What to work on:
Starting at the line that contains "Click the purple Epic icon under Move", set down each line exactly until the records end, keeping both ends and adding nothing.

[[ Dataset, beginning ]]

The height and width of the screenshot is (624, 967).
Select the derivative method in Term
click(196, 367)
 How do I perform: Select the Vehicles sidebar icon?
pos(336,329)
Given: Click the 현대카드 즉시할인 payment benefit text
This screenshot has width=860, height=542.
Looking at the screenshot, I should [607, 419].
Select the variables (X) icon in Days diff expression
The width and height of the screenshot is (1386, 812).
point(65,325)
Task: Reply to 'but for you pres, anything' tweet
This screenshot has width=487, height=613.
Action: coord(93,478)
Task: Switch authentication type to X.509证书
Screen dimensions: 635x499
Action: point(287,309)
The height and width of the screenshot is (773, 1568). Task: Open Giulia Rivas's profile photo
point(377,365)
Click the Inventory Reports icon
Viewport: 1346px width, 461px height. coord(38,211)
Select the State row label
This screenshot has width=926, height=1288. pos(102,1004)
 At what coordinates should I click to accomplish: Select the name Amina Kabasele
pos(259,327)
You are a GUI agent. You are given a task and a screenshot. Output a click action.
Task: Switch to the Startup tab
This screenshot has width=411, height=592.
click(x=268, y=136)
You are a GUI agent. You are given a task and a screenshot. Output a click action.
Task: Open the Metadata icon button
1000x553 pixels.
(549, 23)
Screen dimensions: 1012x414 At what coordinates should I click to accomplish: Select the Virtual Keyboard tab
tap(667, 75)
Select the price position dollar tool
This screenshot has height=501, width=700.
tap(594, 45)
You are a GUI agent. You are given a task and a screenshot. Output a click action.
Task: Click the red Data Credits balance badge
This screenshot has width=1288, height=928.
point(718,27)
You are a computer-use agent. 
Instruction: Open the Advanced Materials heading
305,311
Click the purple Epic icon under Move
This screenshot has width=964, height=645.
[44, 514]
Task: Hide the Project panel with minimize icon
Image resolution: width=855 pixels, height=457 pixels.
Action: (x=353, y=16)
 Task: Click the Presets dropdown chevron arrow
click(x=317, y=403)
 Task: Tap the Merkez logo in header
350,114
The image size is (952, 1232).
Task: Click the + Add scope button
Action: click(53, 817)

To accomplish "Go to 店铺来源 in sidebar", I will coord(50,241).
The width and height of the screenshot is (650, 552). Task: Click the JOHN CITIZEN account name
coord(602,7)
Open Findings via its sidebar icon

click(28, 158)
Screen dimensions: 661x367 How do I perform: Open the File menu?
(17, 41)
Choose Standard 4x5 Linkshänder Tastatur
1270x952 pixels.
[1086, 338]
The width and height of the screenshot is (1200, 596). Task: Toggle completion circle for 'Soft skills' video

[[ Dataset, end ]]

Task answer:
Click the purple Epic icon under Move
This screenshot has width=964, height=645.
[44, 514]
Task: Hide the Project panel with minimize icon
Image resolution: width=855 pixels, height=457 pixels.
Action: (x=353, y=16)
 Task: Click the Presets dropdown chevron arrow
click(x=317, y=403)
 Task: Tap the Merkez logo in header
350,114
The image size is (952, 1232).
Task: Click the + Add scope button
Action: click(53, 817)

To accomplish "Go to 店铺来源 in sidebar", I will coord(50,241).
The width and height of the screenshot is (650, 552). Task: Click the JOHN CITIZEN account name
coord(602,7)
Open Findings via its sidebar icon

click(28, 158)
Screen dimensions: 661x367 How do I perform: Open the File menu?
(17, 41)
Choose Standard 4x5 Linkshänder Tastatur
1270x952 pixels.
[1086, 338]
The width and height of the screenshot is (1200, 596). Task: Toggle completion circle for 'Soft skills' video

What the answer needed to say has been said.